_Exercise details_: The word "computer" marks the lines to keep; find each one in the data and copy it.

_Data supplied_:
• • •

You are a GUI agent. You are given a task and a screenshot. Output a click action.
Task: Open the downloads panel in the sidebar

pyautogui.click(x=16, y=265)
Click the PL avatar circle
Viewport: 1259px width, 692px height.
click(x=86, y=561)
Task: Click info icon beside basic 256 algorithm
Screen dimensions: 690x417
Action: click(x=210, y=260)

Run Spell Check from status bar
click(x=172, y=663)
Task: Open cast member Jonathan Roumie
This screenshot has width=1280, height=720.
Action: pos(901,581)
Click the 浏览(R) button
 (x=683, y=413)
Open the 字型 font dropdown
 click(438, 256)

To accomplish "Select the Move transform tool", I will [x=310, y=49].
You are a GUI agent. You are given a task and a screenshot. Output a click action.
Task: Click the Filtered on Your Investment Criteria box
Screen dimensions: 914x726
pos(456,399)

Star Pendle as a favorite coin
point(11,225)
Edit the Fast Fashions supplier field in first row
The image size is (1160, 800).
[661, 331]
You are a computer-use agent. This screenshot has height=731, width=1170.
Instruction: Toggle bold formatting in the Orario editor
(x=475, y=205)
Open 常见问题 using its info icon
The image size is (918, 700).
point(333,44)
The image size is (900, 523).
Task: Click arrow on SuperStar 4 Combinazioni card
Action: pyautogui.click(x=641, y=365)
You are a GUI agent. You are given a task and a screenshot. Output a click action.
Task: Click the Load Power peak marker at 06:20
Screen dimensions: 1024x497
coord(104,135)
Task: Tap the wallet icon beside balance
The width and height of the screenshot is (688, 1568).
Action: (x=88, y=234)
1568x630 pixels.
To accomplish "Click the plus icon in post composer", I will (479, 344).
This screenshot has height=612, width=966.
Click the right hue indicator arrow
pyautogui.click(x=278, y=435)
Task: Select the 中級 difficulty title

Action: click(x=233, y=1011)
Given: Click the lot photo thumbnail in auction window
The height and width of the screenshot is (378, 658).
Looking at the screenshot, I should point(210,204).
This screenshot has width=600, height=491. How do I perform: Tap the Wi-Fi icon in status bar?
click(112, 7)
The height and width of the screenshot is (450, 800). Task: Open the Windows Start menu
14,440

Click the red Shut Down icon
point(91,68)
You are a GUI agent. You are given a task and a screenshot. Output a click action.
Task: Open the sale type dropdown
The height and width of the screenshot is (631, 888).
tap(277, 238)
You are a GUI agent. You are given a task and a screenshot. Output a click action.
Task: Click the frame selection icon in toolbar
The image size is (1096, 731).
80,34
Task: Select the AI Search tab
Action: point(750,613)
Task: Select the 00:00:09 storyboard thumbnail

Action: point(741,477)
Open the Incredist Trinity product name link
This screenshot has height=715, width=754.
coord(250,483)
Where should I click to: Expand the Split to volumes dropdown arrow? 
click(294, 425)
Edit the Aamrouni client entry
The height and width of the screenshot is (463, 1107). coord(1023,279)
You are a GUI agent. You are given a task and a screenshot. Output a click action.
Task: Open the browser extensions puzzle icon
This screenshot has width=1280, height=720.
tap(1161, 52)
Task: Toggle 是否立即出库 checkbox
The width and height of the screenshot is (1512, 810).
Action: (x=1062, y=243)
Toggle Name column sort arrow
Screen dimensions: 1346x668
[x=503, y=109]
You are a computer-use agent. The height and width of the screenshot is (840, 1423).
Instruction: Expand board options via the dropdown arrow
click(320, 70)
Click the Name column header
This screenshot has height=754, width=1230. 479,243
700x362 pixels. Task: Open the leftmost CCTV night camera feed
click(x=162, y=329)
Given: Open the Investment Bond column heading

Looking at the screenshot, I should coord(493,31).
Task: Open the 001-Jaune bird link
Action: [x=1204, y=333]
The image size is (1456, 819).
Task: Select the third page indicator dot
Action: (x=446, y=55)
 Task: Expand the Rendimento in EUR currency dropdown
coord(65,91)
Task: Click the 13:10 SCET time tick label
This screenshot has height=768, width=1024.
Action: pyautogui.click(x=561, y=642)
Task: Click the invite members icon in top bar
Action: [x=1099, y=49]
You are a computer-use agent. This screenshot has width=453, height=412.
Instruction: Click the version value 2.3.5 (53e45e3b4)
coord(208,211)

• • •

_Your response_:
You are a computer-use agent. This screenshot has height=731, width=1170.
You are a computer-use agent. The height and width of the screenshot is (840, 1423).
You are a computer-use agent. This screenshot has width=453, height=412.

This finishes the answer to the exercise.